§ **Your goal**:
Convert every line of the items below into a JSON list of strings, one string per line, leaving out blank lines.

** START **

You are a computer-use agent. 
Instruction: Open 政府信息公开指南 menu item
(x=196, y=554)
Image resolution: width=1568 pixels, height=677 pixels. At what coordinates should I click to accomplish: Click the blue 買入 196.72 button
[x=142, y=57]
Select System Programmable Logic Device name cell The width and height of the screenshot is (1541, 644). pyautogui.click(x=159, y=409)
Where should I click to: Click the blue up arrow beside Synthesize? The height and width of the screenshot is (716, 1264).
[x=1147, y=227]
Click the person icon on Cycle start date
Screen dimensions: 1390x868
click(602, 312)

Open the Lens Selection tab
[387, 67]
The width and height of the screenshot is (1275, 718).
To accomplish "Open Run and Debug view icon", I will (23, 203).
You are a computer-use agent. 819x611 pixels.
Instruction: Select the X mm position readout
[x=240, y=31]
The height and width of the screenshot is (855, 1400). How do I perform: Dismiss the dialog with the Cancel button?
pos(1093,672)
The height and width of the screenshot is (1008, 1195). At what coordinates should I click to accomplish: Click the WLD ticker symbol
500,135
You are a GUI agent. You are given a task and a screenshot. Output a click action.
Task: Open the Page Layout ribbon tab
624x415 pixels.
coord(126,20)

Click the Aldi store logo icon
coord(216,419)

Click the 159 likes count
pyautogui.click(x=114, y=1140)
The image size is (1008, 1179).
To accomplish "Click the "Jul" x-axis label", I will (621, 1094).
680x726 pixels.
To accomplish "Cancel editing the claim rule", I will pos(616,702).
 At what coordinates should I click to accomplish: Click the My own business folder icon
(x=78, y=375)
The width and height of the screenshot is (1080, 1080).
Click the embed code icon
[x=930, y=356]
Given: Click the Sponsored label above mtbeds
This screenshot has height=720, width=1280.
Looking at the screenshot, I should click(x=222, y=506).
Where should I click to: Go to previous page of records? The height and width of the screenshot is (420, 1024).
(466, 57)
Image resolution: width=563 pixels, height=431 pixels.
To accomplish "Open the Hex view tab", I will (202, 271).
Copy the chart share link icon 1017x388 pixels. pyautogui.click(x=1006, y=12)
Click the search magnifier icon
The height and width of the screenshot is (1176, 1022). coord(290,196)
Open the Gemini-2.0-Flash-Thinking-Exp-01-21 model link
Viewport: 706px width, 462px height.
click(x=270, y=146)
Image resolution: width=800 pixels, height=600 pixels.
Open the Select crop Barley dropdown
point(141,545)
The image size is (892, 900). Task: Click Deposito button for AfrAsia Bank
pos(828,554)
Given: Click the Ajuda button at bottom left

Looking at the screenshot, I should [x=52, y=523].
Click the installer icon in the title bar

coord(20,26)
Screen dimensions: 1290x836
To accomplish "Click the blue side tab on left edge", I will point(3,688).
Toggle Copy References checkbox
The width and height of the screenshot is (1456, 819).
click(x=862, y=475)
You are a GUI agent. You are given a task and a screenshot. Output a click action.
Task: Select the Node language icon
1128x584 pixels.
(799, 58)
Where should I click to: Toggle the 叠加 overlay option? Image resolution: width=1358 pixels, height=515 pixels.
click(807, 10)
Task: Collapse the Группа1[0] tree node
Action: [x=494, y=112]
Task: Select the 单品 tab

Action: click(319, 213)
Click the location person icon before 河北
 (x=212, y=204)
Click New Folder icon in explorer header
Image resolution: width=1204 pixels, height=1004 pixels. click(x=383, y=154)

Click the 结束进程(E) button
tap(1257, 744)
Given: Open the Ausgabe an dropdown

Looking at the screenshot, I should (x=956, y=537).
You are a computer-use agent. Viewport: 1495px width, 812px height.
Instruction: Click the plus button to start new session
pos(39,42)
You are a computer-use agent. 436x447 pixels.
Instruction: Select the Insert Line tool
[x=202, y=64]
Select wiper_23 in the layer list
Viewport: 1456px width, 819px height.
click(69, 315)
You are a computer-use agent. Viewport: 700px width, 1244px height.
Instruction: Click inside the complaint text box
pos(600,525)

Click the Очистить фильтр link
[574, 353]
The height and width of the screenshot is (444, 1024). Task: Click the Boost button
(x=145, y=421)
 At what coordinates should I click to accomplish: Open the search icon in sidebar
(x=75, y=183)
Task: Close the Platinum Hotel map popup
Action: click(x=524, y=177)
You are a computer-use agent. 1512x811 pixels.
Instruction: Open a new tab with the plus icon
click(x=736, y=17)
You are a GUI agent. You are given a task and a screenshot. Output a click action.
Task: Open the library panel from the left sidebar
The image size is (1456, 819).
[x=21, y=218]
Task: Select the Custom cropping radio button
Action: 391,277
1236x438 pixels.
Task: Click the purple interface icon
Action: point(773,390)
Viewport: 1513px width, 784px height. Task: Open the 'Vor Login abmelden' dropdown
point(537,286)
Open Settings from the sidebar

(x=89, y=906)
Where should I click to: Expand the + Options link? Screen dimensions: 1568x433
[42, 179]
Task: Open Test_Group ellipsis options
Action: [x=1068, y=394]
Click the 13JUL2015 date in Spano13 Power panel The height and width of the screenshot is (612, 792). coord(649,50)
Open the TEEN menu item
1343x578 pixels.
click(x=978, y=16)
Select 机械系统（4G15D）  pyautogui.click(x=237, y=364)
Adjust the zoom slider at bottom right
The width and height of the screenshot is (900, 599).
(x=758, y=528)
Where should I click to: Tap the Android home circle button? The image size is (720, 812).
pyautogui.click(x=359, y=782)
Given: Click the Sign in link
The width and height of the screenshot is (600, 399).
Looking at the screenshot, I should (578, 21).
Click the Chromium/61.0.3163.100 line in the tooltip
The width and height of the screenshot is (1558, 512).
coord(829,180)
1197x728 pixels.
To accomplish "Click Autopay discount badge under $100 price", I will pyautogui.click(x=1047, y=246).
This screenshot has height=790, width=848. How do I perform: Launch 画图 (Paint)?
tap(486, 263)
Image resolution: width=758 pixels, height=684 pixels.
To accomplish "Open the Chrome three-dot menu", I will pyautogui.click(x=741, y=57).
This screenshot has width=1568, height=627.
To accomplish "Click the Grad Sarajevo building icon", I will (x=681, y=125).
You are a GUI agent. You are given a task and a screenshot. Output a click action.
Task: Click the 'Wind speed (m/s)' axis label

** END **

§ **Exercise answer**:
[
  "You are a computer-use agent. ",
  "Instruction: Open 政府信息公开指南 menu item",
  "(x=196, y=554)",
  "Image resolution: width=1568 pixels, height=677 pixels. At what coordinates should I click to accomplish: Click the blue 買入 196.72 button",
  "[x=142, y=57]",
  "Select System Programmable Logic Device name cell The width and height of the screenshot is (1541, 644). pyautogui.click(x=159, y=409)",
  "Where should I click to: Click the blue up arrow beside Synthesize? The height and width of the screenshot is (716, 1264).",
  "[x=1147, y=227]",
  "Click the person icon on Cycle start date",
  "Screen dimensions: 1390x868",
  "click(602, 312)",
  "Open the Lens Selection tab",
  "[387, 67]",
  "The width and height of the screenshot is (1275, 718).",
  "To accomplish \"Open Run and Debug view icon\", I will (23, 203).",
  "You are a computer-use agent. 819x611 pixels.",
  "Instruction: Select the X mm position readout",
  "[x=240, y=31]",
  "The height and width of the screenshot is (855, 1400). How do I perform: Dismiss the dialog with the Cancel button?",
  "pos(1093,672)",
  "The height and width of the screenshot is (1008, 1195). At what coordinates should I click to accomplish: Click the WLD ticker symbol",
  "500,135",
  "You are a GUI agent. You are given a task and a screenshot. Output a click action.",
  "Task: Open the Page Layout ribbon tab",
  "624x415 pixels.",
  "coord(126,20)",
  "Click the Aldi store logo icon",
  "coord(216,419)",
  "Click the 159 likes count",
  "pyautogui.click(x=114, y=1140)",
  "The image size is (1008, 1179).",
  "To accomplish \"Click the \"Jul\" x-axis label\", I will (621, 1094).",
  "680x726 pixels.",
  "To accomplish \"Cancel editing the claim rule\", I will pos(616,702).",
  " At what coordinates should I click to accomplish: Click the My own business folder icon",
  "(x=78, y=375)",
  "The width and height of the screenshot is (1080, 1080).",
  "Click the embed code icon",
  "[x=930, y=356]",
  "Given: Click the Sponsored label above mtbeds",
  "This screenshot has height=720, width=1280.",
  "Looking at the screenshot, I should click(x=222, y=506).",
  "Where should I click to: Go to previous page of records? The height and width of the screenshot is (420, 1024).",
  "(466, 57)",
  "Image resolution: width=563 pixels, height=431 pixels.",
  "To accomplish \"Open the Hex view tab\", I will (202, 271).",
  "Copy the chart share link icon 1017x388 pixels. pyautogui.click(x=1006, y=12)",
  "Click the search magnifier icon",
  "The height and width of the screenshot is (1176, 1022). coord(290,196)",
  "Open the Gemini-2.0-Flash-Thinking-Exp-01-21 model link",
  "Viewport: 706px width, 462px height.",
  "click(x=270, y=146)",
  "Image resolution: width=800 pixels, height=600 pixels.",
  "Open the Select crop Barley dropdown",
  "point(141,545)",
  "The image size is (892, 900). Task: Click Deposito button for AfrAsia Bank",
  "pos(828,554)",
  "Given: Click the Ajuda button at bottom left",
  "Looking at the screenshot, I should [x=52, y=523].",
  "Click the installer icon in the title bar",
  "coord(20,26)",
  "Screen dimensions: 1290x836",
  "To accomplish \"Click the blue side tab on left edge\", I will point(3,688).",
  "Toggle Copy References checkbox",
  "The width and height of the screenshot is (1456, 819).",
  "click(x=862, y=475)",
  "You are a GUI agent. You are given a task and a screenshot. Output a click action.",
  "Task: Select the Node language icon",
  "1128x584 pixels.",
  "(799, 58)",
  "Where should I click to: Toggle the 叠加 overlay option? Image resolution: width=1358 pixels, height=515 pixels.",
  "click(807, 10)",
  "Task: Collapse the Группа1[0] tree node",
  "Action: [x=494, y=112]",
  "Task: Select the 单品 tab",
  "Action: click(319, 213)",
  "Click the location person icon before 河北",
  " (x=212, y=204)",
  "Click New Folder icon in explorer header",
  "Image resolution: width=1204 pixels, height=1004 pixels. click(x=383, y=154)",
  "Click the 结束进程(E) button",
  "tap(1257, 744)",
  "Given: Open the Ausgabe an dropdown",
  "Looking at the screenshot, I should (x=956, y=537).",
  "You are a computer-use agent. Viewport: 1495px width, 812px height.",
  "Instruction: Click the plus button to start new session",
  "pos(39,42)",
  "You are a computer-use agent. 436x447 pixels.",
  "Instruction: Select the Insert Line tool",
  "[x=202, y=64]",
  "Select wiper_23 in the layer list",
  "Viewport: 1456px width, 819px height.",
  "click(69, 315)",
  "You are a computer-use agent. Viewport: 700px width, 1244px height.",
  "Instruction: Click inside the complaint text box",
  "pos(600,525)",
  "Click the Очистить фильтр link",
  "[574, 353]",
  "The height and width of the screenshot is (444, 1024). Task: Click the Boost button",
  "(x=145, y=421)",
  " At what coordinates should I click to accomplish: Open the search icon in sidebar",
  "(x=75, y=183)",
  "Task: Close the Platinum Hotel map popup",
  "Action: click(x=524, y=177)",
  "You are a computer-use agent. 1512x811 pixels.",
  "Instruction: Open a new tab with the plus icon",
  "click(x=736, y=17)",
  "You are a GUI agent. You are given a task and a screenshot. Output a click action.",
  "Task: Open the library panel from the left sidebar",
  "The image size is (1456, 819).",
  "[x=21, y=218]",
  "Task: Select the Custom cropping radio button",
  "Action: 391,277",
  "1236x438 pixels.",
  "Task: Click the purple interface icon",
  "Action: point(773,390)",
  "Viewport: 1513px width, 784px height. Task: Open the 'Vor Login abmelden' dropdown",
  "point(537,286)",
  "Open Settings from the sidebar",
  "(x=89, y=906)",
  "Where should I click to: Expand the + Options link? Screen dimensions: 1568x433",
  "[42, 179]",
  "Task: Open Test_Group ellipsis options",
  "Action: [x=1068, y=394]",
  "Click the 13JUL2015 date in Spano13 Power panel The height and width of the screenshot is (612, 792). coord(649,50)",
  "Open the TEEN menu item",
  "1343x578 pixels.",
  "click(x=978, y=16)",
  "Select 机械系统（4G15D）  pyautogui.click(x=237, y=364)",
  "Adjust the zoom slider at bottom right",
  "The width and height of the screenshot is (900, 599).",
  "(x=758, y=528)",
  "Where should I click to: Tap the Android home circle button? The image size is (720, 812).",
  "pyautogui.click(x=359, y=782)",
  "Given: Click the Sign in link",
  "The width and height of the screenshot is (600, 399).",
  "Looking at the screenshot, I should (578, 21).",
  "Click the Chromium/61.0.3163.100 line in the tooltip",
  "The width and height of the screenshot is (1558, 512).",
  "coord(829,180)",
  "1197x728 pixels.",
  "To accomplish \"Click Autopay discount badge under $100 price\", I will pyautogui.click(x=1047, y=246).",
  "This screenshot has height=790, width=848. How do I perform: Launch 画图 (Paint)?",
  "tap(486, 263)",
  "Image resolution: width=758 pixels, height=684 pixels.",
  "To accomplish \"Open the Chrome three-dot menu\", I will pyautogui.click(x=741, y=57).",
  "This screenshot has width=1568, height=627.",
  "To accomplish \"Click the Grad Sarajevo building icon\", I will (x=681, y=125).",
  "You are a GUI agent. You are given a task and a screenshot. Output a click action.",
  "Task: Click the 'Wind speed (m/s)' axis label"
]